O eixo “Sistemas” foi definido como aquele conjunto de questões comuns a vários meios e que estruturam o modelo institucional das comunicações no Brasil, incluindo: os órgãos reguladores, a definição da forma de complementaridade entre os sistemas público, privado e estatal, a propriedade dos veículos, as políticas para o conteúdo e a organização da infra-estrutura pela qual são prestados os serviços. Já o eixo “Meios” deve abranger o debate específico sobre cada mídia, como a televisão aberta (dividia entre comerciais e do Campo Público), o rádio, os serviços convergentes de Internet e telecomunicações, a mídia impressa, o cinema e o mercado editorial e fonográfico.

Visando adequar os eixos às especificidades dos processos, os presentes definiram que eles devem ser organizados de maneira diferenciada nas etapas estadual e nacional.  Na primeira, o debate sobre os meios de comunicação será mais acentuado, uma vez que é a porta de entrada mais palpável para as pessoas que deverão participar deste momento.

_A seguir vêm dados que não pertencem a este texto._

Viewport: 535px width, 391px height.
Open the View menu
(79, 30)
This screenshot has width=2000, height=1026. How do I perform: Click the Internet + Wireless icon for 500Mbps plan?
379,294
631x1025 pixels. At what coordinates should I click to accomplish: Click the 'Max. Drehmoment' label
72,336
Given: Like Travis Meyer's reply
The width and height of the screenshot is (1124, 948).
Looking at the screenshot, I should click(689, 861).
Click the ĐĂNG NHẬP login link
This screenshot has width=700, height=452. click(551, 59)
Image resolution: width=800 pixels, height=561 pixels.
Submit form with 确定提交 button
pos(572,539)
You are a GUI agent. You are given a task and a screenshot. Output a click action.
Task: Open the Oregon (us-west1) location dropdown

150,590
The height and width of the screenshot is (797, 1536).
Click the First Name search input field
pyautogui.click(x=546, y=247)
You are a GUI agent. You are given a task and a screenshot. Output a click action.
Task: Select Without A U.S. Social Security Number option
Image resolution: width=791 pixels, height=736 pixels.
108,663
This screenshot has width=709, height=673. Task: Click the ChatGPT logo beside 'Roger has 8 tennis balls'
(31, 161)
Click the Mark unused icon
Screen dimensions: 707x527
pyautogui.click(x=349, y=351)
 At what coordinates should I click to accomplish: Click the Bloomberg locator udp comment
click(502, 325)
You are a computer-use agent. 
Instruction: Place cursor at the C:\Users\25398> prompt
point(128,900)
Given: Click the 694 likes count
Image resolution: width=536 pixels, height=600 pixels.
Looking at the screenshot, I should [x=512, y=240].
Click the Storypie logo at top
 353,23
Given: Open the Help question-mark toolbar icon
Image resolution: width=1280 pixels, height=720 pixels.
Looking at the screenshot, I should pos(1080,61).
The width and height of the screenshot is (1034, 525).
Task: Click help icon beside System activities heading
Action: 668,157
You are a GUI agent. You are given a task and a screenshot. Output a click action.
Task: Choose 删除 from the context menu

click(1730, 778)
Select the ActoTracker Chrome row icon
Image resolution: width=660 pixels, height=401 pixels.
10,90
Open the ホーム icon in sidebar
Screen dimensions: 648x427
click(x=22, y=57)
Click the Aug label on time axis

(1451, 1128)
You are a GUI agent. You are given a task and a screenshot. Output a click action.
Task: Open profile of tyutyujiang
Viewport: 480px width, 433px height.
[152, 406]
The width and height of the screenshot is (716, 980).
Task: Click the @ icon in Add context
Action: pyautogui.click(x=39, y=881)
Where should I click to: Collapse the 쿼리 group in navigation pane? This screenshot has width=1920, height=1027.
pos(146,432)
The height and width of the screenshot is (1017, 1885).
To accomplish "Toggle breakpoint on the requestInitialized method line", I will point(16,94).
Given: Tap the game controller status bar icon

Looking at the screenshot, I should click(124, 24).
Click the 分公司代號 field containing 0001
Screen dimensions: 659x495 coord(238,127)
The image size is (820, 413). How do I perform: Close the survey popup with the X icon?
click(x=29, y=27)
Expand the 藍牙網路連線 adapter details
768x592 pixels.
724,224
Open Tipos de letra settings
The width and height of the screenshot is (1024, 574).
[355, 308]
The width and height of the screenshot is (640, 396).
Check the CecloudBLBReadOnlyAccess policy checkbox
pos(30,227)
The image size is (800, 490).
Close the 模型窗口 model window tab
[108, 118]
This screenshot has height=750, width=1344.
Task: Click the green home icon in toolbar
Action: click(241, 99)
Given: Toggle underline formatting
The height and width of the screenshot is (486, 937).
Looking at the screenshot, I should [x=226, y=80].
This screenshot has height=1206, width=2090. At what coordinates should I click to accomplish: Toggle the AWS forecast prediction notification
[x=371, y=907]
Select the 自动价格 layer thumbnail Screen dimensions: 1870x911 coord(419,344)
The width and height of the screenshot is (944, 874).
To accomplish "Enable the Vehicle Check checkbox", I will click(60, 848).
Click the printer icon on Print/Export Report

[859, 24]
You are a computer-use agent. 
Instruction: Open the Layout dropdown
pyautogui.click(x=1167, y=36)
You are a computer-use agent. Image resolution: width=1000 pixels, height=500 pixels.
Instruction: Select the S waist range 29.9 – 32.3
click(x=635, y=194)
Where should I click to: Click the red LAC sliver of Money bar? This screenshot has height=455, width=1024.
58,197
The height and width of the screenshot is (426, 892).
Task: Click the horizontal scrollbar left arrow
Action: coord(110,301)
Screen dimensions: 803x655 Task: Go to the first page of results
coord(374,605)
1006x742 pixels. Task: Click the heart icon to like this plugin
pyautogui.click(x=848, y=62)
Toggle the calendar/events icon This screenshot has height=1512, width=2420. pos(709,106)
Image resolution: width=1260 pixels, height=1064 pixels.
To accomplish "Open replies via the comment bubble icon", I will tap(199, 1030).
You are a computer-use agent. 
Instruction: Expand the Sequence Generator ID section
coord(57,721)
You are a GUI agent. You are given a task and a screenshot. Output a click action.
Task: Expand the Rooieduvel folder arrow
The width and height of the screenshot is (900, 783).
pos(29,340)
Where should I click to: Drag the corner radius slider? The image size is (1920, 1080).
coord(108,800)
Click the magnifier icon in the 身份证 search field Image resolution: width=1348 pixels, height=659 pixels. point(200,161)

Já na etapa nacional, as propostas elaboradas nos encontros estaduais serão debatidas nos grupos de trabalho sob a ótica da organização da “cadeia produtiva” das atividades de comunicação, incluindo as etapas de produção, distribuição, provimento e consumo e a convergência das mídias e considerando-a a partir dos “diferentes sistemas” (privado, público, estatal) e nos dois regimes de exploração de atividades de telecomunicações (público e privado). 

Mobilização nos estados

Além de concluir a elaboração de sua proposta de temário e metodologia, a plenária também discutiu os desafios à mobilização da sociedade civil, especialmente nos estados. Unidades da Federação como Goiás e Amapá, que ainda dependem de maior envolvimento do governo e da sociedade local, puderam dialogar com aquelas regiões que já têm obtido maior participação. “A plenária foi importantíssima porque não tínhamos uma mobilização aqui em Goiás. Percebemos as dificuldades e necessidade de trabalhar mais para a mobilização”, avaliou Maria Delma, representante da Comissão de Goiás.

Na opinião de Marco Antônio, da comissão do Paraná, a principal tarefa das comissões é aprofundar o diálogo com a população. “O desafio é ir para rua, estar no dia-a-dia, por exemplo, tentar trazer para a realidade local das pessoas os assuntos que dizem respeito ao direito da comunicação, acesso aos meios e junto a isso realizar ato de conscientização”, defende.

Para Carolina Ribeiro, do Intervozes e da comissão do Distrito Federal, uma forma de ampliar o debate seria através do envolvimento com outros espaços de discussão. “A Fenajufe [Federação Nacional dos Servidores do Judiciário Federal e Ministério Público da União], por exemplo, vai fazer um encontro agora em Manaus, um evento setorial, mas que vai contar com a participação das comissões nacional e estadual. Esses são espaços importantes para articulação de todos s setores”, informa.

Luta por recursos

Em relação à diminuição do orçamento destinado à Conferência de 8,2 milhões para 1,6 milhão de reais, as comissões aprovaram manifesto alertando para os riscos à realização do processo, que será entregue ao governo federal. “Este corte desestimula um pouco porque pode dificultar a participação de representantes e pessoas do interior nas entidades. Mas, acredito que articulação tem que ser de diálogo com o governo”, assegura Ilma Bittencourt, membro da comissão pró-conferência do Pará.

Márcio Araújo, da Comissão Nacional dos Direitos Humanos, pensa que manter o corte seria um prejuízo grave.“Ele pode representar uma limitação. Porém, acredito que vai ser reestabelecido pelo presidente da república e Ministério das Comunicações”, espera.